Mandatory Cybersecurity Audits

The new rules require certain businesses to conduct annual, independent cybersecurity audits. This applies to companies that meet specific revenue and data processing thresholds, namely those processing the personal information of 250,000 or more California residents, or the sensitive personal information of at least 50,000.

Phased Compliance Deadlines:

  • April 1, 2028: For businesses with over $100 million in annual gross revenue in 2026.
  • April 1, 2029: For businesses with $50-$100 million in annual gross revenue in 2027.
  • April 1, 2030: For businesses with less than $50 million in annual gross revenue that meet the data processing thresholds.

This obligation will place significant new compliance burdens on email service providers (ESPs) and large senders. The audits must align with recognized frameworks like NIST and ISO, raising the bar for “reasonable security” and making vendor due diligence more critical than ever.

High-Risk Processing and Risk Assessments

The regulations also introduce a requirement for businesses to conduct detailed risk assessments for any “high-risk processing” activities. This includes targeted advertising, extensive profiling, and processing sensitive personal information.

Deadline: December 31, 2027

For many email marketers, this will be the most immediate compliance challenge. Any sender using behavioral tracking, open-rate analytics, or cross-campaign profiling will need to perform a documented risk assessment. These assessments must weigh the privacy risks against the business benefits and detail the safeguards in place to mitigate potential harm to consumers. A summary of these assessments must be submitted to the CPPA annually, starting April 1, 2028.
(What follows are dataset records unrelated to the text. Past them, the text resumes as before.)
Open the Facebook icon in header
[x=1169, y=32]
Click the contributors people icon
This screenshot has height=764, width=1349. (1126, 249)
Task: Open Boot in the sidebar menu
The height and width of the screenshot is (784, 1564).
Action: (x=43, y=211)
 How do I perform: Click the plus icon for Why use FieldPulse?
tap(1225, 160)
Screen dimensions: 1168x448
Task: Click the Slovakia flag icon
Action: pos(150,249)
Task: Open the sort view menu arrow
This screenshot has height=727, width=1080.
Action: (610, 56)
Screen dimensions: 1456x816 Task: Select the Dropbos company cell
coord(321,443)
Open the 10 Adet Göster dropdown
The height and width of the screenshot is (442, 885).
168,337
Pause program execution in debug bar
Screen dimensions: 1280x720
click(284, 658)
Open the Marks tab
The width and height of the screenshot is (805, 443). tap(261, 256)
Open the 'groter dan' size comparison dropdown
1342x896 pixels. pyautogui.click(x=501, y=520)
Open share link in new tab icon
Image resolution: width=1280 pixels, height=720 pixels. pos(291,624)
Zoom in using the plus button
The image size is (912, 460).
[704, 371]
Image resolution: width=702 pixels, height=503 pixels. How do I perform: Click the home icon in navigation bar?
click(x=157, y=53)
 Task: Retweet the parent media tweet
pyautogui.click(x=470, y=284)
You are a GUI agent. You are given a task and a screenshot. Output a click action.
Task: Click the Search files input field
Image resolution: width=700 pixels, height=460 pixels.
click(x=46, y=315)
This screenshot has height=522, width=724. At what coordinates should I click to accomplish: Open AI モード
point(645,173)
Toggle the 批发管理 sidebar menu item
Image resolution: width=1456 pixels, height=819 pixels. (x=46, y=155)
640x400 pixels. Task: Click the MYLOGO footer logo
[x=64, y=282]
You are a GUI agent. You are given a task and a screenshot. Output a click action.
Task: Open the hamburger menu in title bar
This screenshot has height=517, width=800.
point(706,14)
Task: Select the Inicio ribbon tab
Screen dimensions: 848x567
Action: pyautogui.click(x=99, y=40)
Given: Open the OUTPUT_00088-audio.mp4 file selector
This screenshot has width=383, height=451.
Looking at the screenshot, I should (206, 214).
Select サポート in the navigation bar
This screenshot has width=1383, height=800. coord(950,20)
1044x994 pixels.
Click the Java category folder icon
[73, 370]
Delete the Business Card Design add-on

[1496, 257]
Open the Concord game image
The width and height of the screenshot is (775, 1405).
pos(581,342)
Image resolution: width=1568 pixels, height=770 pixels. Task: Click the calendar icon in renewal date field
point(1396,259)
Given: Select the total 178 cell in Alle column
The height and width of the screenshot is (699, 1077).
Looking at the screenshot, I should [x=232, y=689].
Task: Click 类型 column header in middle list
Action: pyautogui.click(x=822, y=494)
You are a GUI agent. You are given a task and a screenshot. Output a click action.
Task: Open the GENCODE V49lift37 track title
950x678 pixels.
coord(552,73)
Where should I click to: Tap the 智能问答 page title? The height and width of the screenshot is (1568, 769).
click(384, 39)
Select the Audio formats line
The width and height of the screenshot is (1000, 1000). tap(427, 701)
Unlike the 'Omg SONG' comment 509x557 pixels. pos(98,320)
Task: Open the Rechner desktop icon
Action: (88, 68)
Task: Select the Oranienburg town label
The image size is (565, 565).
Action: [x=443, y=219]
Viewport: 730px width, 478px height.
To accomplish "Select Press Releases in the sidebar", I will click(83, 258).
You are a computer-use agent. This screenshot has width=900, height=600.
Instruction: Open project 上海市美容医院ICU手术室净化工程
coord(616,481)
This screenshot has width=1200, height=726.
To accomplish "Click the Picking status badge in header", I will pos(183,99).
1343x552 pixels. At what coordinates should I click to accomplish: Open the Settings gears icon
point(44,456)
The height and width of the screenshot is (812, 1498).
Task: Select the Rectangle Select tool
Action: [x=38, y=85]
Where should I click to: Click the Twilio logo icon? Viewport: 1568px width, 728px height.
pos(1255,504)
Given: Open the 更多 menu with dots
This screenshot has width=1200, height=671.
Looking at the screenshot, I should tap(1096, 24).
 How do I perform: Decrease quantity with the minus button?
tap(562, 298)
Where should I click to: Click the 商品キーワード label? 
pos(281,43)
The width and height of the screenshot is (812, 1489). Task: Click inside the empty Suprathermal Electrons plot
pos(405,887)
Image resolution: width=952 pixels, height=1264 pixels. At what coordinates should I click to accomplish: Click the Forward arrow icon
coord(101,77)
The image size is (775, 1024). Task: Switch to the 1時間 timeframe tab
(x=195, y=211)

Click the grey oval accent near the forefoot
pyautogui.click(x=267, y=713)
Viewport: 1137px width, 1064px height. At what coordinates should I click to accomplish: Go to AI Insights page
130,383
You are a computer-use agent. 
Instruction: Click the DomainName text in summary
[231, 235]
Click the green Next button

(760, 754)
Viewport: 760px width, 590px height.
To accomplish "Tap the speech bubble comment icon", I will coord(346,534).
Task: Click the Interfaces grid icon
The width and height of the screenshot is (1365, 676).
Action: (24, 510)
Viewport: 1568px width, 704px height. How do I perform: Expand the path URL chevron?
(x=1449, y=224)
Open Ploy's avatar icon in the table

Next steps for Email Marketers

The message from the CPPA is clear: proactive compliance is no longer optional. Here are the key action points for the email industry:

  1. Inventory Your Tech Stack: Map out every instance where your email platform or marketing tools use ADMT for segmentation, lead scoring, or personalization. Identify which of these uses impact California residents.
  2. Rethink Your Opt-Out Flows: Prepare to build and deploy new, simplified opt-out mechanisms for any ADMT-driven profiling. The process must be as easy as clicking a single link, or an equally frictionless method.
  3. Initiate a Risk Assessment Framework: Begin a formal process for conducting and documenting risk assessments for all high-risk email marketing activities. This documentation will be essential for demonstrating lawful basis and proportionality to the CPPA.
  4. Strengthen Your Cybersecurity: If you’re an ESP or a large sender, start preparing for the annual audit requirements. This may involve aligning your internal security programs with NIST or ISO frameworks.
  5. Update Privacy Policies: Ensure your privacy policies are updated well before the 2027 deadlines to include the new disclosures on ADMT, consumer opt-out rights, and the nature of your risk assessment practices.

The new regulations are a significant step towards a more transparent and accountable data ecosystem. For the email industry, it’s a wake-up call to move beyond basic list hygiene and embrace a proactive, privacy-first approach to technology and consumer data.